When the denominator of a fraction becomes infinitely large, and the numerator remains a fixed number (in this case, 1), the entire fraction approaches zero.
So, $$\lim_{n \to \infty} \dfrac{1}{n[\ln n]} = 0$$.
The first condition for the Alternating Series Test is satisfied.

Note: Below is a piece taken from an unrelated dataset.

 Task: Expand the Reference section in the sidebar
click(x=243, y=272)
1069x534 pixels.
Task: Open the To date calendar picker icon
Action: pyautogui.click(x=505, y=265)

**step6** Checking the second condition of the Alternating Series Test

The second condition requires that the sequence $$b_n$$ must be decreasing. This means that for any $$n$$, the next term $$b_{n+1}$$ should be less than or equal to the current term $$b_n$$.
Our sequence is $$b_n = \dfrac{1}{n[\ln n]}$$.
To see if $$b_n$$ is decreasing, let's examine its denominator, which is $$n[\ln n]$$.
Consider the values of $$n[\ln n]$$ for increasing $$n$$:
For $$n=2$$, $$2[\ln 2] \approx 2 \times 0.693 = 1.386$$.
For $$n=3$$, $$3[\ln 3] \approx 3 \times 1.098 = 3.294$$.
For $$n=4$$, $$4[\ln 4] \approx 4 \times 1.386 = 5.544$$.
As $$n$$ increases, both $$n$$ and $$\ln n$$ increase. Since both factors are positive and increasing, their product $$n[\ln n]$$ will also be an increasing sequence.
Since the denominator $$n[\ln n]$$ is positive and continuously increasing, its reciprocal, $$b_n = \dfrac{1}{n[\ln n]}$$, must be continuously decreasing. This means $$b_{n+1} < b_n$$ for all $$n \ge 2$$.
The second condition for the Alternating Series Test is satisfied.

**step7** Conclusion

Since both conditions of the Alternating Series Test have been met (i.e., $$\lim_{n \to \infty} b_n = 0$$ and $$b_n$$ is a decreasing sequence for $$n \ge 2$$), we can conclude that the series $$\sum\limits _{n=2}^{\infty }\dfrac {(-1)^n}{n[\ln n]}$$ converges.
Therefore, the original series $$\sum\limits _{n=2}^{\infty }\dfrac {\cos (\pi n)}{n[\ln n]}$$ converges.